Question: It has been recognized for almost 20 years that the EQ-5D-3L utilities are an ordinal manifest score as the basis for creating their utilities are responses on an ordinal scale for five symptoms with three response levels for each symptom. If ICER believes this is not the case, in continuing to use the EQ5D-3L, could ICER explain why they take this view? If you are unaware of this literature please consider the references below by Grimby et al, Tennant et al, McKenna et al (2 papers) 11,12,13,14.

ICER Response: We (and most health economists) have the understanding that the EQ-5D (and other multi-attribute utility instruments) do have interval-level properties. The EQ-5D value sets are based on time trade-off assessments (which are interval level), with preference weights assigned to different attributes. We fail to see why this should be considered as an ordinal (ranked) scale.

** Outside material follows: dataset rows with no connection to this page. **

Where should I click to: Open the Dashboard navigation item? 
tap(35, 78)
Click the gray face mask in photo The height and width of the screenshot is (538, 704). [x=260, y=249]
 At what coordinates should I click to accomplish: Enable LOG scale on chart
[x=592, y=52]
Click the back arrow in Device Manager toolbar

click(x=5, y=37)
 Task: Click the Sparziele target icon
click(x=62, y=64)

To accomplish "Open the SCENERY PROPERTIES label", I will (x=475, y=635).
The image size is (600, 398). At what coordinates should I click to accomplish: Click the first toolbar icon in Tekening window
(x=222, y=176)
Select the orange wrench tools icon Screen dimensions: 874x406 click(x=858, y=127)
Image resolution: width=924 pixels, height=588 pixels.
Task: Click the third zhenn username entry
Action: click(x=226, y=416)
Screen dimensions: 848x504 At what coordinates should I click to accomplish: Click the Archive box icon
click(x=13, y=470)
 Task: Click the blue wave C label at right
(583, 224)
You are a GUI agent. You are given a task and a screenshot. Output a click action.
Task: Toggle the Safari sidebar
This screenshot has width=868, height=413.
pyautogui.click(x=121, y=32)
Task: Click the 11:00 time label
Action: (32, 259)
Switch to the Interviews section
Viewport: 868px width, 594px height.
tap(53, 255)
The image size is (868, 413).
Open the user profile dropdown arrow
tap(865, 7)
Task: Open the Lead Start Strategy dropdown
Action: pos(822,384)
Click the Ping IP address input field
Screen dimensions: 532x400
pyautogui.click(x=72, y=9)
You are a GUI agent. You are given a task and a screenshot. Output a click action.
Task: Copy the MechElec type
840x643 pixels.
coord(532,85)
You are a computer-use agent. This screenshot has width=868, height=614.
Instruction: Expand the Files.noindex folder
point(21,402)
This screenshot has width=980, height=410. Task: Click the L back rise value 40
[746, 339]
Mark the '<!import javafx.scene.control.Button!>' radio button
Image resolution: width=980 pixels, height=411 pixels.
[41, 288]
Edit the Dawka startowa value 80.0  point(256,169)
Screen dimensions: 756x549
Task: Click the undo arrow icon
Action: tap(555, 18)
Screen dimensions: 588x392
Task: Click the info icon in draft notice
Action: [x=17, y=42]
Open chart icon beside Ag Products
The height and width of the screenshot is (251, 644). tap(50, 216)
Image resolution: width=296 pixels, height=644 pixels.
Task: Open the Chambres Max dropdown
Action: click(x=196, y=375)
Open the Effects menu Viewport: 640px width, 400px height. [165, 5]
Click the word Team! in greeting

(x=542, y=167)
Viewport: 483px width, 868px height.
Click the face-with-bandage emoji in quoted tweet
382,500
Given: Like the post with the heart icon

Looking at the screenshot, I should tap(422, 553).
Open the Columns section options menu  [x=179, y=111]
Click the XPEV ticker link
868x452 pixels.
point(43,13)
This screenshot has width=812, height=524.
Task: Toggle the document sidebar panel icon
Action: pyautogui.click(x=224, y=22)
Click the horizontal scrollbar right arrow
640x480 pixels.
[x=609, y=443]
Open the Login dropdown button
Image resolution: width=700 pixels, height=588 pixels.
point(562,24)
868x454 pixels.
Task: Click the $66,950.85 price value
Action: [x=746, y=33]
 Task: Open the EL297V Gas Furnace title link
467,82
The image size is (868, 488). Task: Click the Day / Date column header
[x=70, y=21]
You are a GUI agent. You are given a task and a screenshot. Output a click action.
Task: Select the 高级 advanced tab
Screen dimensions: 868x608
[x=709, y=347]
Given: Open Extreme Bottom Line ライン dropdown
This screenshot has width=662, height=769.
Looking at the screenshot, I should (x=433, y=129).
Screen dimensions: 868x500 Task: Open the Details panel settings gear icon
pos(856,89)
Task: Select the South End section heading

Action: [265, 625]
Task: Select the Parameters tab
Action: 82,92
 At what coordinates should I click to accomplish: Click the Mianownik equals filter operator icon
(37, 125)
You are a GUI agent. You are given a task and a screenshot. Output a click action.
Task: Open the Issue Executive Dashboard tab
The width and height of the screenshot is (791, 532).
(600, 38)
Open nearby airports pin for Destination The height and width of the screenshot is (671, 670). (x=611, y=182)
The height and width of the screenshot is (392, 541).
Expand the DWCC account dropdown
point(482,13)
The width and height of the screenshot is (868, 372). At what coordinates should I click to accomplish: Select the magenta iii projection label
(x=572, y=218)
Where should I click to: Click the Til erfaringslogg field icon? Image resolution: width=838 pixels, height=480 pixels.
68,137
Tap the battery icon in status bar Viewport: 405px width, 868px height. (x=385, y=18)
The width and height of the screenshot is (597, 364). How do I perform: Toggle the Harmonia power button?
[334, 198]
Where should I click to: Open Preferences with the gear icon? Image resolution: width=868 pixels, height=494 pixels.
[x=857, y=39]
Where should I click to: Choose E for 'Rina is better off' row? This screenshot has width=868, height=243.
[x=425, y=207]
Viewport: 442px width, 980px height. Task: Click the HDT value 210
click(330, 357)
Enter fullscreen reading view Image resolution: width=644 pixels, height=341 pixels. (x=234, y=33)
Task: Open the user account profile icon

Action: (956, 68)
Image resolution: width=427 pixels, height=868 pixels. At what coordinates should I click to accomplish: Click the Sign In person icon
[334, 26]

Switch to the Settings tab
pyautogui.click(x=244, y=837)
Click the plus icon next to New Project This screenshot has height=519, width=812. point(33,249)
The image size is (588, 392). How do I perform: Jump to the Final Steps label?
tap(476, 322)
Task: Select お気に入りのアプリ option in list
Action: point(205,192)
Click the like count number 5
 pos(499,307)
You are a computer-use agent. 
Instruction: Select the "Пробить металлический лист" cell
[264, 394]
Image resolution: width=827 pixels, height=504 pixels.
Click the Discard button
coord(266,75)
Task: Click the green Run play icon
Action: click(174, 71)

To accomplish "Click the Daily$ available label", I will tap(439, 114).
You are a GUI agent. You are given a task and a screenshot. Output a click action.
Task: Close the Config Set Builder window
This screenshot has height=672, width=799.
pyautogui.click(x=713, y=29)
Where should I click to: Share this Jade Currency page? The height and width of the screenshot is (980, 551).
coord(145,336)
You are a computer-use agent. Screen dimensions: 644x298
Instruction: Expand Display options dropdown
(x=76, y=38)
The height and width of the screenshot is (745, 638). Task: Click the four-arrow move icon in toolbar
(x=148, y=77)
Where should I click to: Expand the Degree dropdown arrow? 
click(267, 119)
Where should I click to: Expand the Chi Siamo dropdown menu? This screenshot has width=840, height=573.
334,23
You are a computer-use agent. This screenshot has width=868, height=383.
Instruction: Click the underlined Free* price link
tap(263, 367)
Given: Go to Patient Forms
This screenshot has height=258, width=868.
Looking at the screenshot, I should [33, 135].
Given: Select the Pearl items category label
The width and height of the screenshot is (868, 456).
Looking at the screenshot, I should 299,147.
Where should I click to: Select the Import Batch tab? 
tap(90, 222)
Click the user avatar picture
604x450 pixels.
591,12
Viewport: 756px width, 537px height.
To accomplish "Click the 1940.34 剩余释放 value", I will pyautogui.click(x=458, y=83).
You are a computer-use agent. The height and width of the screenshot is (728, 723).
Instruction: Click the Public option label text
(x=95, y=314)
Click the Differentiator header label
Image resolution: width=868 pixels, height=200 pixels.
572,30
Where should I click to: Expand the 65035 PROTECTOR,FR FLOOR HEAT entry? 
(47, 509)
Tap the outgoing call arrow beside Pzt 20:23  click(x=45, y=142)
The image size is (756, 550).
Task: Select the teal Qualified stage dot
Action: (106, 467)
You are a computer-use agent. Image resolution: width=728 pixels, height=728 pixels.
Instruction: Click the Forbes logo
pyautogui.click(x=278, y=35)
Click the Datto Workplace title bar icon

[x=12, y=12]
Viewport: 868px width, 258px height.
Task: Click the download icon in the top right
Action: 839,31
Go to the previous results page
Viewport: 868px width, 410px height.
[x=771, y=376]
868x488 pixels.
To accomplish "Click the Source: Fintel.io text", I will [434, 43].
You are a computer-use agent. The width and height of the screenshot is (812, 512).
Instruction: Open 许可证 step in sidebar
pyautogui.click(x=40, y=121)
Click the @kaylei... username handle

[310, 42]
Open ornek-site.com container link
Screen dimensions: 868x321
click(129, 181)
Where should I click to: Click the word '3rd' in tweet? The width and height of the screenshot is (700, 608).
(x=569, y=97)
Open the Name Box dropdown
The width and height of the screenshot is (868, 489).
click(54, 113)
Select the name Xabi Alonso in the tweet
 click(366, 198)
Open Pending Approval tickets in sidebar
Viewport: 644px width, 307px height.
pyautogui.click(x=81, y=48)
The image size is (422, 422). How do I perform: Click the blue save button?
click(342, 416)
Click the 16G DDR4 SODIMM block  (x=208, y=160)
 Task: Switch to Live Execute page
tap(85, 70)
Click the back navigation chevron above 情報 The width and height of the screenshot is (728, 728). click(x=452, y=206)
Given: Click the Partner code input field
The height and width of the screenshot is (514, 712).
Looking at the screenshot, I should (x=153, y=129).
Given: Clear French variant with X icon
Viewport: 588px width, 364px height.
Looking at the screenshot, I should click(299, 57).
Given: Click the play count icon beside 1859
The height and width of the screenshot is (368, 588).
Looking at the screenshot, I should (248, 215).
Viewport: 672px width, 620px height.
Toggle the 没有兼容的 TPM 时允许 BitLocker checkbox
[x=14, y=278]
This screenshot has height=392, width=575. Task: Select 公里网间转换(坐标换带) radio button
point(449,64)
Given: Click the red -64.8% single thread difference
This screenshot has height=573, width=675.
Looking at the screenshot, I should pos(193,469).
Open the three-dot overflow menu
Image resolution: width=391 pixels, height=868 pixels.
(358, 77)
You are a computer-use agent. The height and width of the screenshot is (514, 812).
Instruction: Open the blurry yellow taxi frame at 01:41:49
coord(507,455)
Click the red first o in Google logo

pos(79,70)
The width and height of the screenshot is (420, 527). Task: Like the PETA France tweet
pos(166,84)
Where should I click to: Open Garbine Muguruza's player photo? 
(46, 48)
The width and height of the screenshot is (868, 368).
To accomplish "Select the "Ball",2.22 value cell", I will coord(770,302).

Comment: Again, read the references provided. We have known for over 20 years that the EQ-5D does not have interval properties. It was not designed to have interval properties (because no one asked the question). Note that the five symptoms that characterize the EQ-5D rest on ordinal scales for symptom response (i.e., we don’t know the difference between response levels: no problem, some problems, extreme problems). If you attach weights or just integers to ordinal responses you end up with an ordinal scale (e.g., attempting to add up Likert scale values across question items; see Bond and Cox Ch. 6). Even if the EQ-5D had interval properties you could not generate QALYs because an interval scale only supports addition and subtraction, not multiplication. For this you need a ratio scale, which you do not have. You can create an interval scale from ordinal ranks; but that is not what occurs with the EQ-5D. Again read Bond and Cox (pp30-31), noting the contributions of Thurstone in the 1920s6. The purpose of RMT is to translate ordinal responses to an interval scale. Again read the references.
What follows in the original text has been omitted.